As such counsel, we have examined originals or copies (certified or otherwise identified to our satisfaction) of the following documents:

(i)
the Registration Statement and the prospectus included therein (the “Prospectus”);

(ii)
the amended and restated Certificate of Designation of the Series B Preferred Shares, dated January 12, 2022;

(iii)
the Certificate of Designation of the Series C Preferred Shares, dated October 17, 2022;

(iv)
the Company’s amended and restated articles of incorporation, as amended, and amended and restated bylaws; and


Page 2


(v)
such other papers, documents, agreements, certificates of public officials and certificates of representatives of the Company, as we have deemed relevant and necessary as the basis for the opinions hereafter expressed.
 
In such examination, we have assumed (a) the legal competence or capacity of persons or entities (other than the Company) to complete the execution of documents, (b) the genuineness of all signatures and the authenticity of all documents submitted to us as originals, (c) the conformity to original documents of all documents submitted to us as conformed or photostatic copies, (d) that the documents reviewed by us in connection with the rendering of the opinions set forth herein are true, correct and complete, and (e) the truthfulness of each statement as to all factual matters contained in any document or certificate encompassed within the due diligence review undertaken by us. As to matters of fact material to this opinion that have not been independently established, we have relied upon the representations and certificates of officers or representatives of the Company and of public officials, in each case as we have deemed relevant and appropriate. We have not independently verified the facts so relied on.
 
This opinion letter is limited to Marshall Islands law and is as of the date hereof. We expressly disclaim any responsibility to advise of any development or circumstance of any kind, including any change of law or fact that may occur after the date of this opinion letter that might affect the opinion expressed herein.
 
Based on the foregoing and having regard to legal considerations which we deem relevant, we are of the opinion that:
 
1.
The Series C Preferred Shares have been duly authorized by the Company.

2.
The Series C Preferred Shares, when issued, sold and paid for upon conversion of the Series B Preferred Shares in accordance with the terms of the Series B Preferred Shares, will be validly issued, fully paid, and nonassessable.

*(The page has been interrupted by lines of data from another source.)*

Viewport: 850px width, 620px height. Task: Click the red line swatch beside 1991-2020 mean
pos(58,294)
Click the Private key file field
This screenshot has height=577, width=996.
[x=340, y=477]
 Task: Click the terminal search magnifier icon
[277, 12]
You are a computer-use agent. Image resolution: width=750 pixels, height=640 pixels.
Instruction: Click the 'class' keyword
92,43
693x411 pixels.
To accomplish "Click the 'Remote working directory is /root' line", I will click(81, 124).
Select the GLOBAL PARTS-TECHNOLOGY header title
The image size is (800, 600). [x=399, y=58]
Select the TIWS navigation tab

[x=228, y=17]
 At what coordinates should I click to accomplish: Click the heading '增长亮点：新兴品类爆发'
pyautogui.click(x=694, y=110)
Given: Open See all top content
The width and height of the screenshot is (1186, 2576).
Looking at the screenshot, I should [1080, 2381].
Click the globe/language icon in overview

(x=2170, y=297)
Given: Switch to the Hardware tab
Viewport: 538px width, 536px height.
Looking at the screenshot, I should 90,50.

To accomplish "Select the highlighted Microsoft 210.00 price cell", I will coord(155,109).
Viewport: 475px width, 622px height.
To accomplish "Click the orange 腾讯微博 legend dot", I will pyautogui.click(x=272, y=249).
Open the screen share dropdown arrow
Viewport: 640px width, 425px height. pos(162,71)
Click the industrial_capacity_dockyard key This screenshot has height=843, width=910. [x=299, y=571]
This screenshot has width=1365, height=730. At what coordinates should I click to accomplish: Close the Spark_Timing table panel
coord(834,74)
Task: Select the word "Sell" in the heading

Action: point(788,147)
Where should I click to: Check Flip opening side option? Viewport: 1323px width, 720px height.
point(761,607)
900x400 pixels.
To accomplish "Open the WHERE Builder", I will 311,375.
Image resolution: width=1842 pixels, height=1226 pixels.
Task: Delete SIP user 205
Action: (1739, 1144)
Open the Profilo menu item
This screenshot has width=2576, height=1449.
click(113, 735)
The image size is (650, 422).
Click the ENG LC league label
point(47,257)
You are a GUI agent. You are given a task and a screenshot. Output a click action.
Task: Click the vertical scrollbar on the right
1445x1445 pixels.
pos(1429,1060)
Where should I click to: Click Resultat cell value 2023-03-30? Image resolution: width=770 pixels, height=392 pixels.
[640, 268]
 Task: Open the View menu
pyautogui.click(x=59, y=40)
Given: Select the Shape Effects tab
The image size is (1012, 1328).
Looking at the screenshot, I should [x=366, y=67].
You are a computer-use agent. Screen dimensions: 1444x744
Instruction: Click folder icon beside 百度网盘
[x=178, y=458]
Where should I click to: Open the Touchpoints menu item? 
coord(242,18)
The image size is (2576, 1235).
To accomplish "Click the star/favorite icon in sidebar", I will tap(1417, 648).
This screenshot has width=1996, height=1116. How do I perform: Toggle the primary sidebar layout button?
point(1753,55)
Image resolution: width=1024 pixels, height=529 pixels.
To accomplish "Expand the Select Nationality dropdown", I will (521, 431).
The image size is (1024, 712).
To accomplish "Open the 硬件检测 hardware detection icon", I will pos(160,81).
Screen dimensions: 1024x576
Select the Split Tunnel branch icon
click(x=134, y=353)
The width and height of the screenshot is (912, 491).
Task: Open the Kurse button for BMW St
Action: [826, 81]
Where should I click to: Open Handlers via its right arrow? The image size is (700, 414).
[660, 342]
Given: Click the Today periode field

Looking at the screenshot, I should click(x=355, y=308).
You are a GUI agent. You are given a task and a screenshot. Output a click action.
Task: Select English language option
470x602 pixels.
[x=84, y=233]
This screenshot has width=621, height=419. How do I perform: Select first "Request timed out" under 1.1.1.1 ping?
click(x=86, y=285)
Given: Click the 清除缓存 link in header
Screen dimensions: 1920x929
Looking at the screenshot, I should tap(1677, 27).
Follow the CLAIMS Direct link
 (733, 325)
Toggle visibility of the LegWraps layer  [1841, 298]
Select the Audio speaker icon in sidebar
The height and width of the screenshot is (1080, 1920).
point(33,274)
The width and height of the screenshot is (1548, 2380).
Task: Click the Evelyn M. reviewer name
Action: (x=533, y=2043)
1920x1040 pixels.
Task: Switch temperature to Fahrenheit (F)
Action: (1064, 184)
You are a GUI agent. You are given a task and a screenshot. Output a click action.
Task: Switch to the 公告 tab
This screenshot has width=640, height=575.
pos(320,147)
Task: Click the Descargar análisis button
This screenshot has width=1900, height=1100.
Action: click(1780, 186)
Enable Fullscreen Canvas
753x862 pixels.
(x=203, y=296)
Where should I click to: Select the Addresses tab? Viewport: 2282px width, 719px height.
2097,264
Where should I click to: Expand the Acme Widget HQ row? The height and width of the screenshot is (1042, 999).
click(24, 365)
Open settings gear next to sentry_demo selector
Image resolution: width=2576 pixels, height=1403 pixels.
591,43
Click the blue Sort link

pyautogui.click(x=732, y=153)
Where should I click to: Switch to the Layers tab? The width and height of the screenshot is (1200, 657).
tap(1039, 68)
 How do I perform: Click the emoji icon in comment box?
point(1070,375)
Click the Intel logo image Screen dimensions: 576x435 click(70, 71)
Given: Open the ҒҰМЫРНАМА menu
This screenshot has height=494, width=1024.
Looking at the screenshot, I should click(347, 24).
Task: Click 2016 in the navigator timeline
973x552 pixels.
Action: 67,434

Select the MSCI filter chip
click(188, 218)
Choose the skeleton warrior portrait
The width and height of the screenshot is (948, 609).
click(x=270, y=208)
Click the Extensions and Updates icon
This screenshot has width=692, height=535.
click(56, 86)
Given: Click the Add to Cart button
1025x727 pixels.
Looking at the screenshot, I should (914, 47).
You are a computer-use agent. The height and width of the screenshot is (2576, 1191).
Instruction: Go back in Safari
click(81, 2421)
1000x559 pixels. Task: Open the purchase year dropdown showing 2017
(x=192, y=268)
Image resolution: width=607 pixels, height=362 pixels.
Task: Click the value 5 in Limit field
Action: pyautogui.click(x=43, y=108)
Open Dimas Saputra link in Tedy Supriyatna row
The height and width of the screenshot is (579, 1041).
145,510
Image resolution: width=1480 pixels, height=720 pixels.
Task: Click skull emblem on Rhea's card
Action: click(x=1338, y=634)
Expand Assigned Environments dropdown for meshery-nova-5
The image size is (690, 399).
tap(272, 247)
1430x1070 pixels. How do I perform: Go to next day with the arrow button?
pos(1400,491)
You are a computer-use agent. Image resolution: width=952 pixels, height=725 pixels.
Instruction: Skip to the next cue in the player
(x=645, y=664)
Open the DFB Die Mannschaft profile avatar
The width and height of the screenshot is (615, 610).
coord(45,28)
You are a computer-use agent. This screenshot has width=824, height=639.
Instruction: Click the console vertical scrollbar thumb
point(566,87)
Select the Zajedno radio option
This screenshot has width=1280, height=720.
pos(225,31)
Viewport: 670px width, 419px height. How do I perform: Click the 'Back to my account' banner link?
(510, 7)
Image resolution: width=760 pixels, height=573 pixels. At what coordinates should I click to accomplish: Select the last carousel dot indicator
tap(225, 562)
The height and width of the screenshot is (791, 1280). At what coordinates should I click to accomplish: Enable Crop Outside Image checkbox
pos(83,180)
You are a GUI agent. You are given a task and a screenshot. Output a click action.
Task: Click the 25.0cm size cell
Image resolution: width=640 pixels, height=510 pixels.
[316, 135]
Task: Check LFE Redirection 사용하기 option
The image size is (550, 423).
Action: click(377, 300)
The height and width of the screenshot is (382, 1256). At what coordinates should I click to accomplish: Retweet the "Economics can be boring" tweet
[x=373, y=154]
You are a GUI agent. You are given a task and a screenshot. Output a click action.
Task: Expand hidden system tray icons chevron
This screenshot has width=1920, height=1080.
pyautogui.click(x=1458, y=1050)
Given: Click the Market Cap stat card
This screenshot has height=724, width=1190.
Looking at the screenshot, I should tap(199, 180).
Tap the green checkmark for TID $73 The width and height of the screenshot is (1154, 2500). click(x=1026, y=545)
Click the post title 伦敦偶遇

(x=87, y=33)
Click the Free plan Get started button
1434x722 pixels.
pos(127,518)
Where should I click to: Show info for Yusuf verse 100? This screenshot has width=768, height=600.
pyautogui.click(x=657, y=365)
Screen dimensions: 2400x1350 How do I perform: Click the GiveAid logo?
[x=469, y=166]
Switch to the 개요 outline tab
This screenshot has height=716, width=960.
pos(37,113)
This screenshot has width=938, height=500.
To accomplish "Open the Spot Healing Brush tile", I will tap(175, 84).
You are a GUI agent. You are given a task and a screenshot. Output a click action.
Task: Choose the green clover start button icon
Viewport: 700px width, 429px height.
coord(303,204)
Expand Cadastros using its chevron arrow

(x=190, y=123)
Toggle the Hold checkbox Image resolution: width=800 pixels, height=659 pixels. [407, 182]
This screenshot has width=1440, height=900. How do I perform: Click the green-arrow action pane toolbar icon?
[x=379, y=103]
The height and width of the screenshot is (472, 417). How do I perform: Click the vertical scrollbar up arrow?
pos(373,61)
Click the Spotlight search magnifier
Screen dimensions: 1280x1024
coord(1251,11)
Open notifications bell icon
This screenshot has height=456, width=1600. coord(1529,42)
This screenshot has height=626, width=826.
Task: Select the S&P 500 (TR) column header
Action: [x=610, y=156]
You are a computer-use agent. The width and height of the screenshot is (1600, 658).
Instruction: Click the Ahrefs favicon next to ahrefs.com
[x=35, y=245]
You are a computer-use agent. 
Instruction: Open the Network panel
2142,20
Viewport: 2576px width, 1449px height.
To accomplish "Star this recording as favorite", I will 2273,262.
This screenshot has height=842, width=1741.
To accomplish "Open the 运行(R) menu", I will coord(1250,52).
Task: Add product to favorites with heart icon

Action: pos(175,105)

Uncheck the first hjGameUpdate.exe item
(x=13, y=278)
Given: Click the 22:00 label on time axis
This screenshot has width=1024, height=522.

We consent to the filing of this opinion as an exhibit to the Registration Statement, the discussion of this opinion in the Registration Statement, and the references to our firm in the Prospectus. In giving this consent, we do not hereby admit that we are in the category of persons whose consent is required under Section 7 of the Securities Act, nor do we admit that we are experts with respect to any part of the Registration Statement within the meaning of the term “expert” as used in the Securities Act.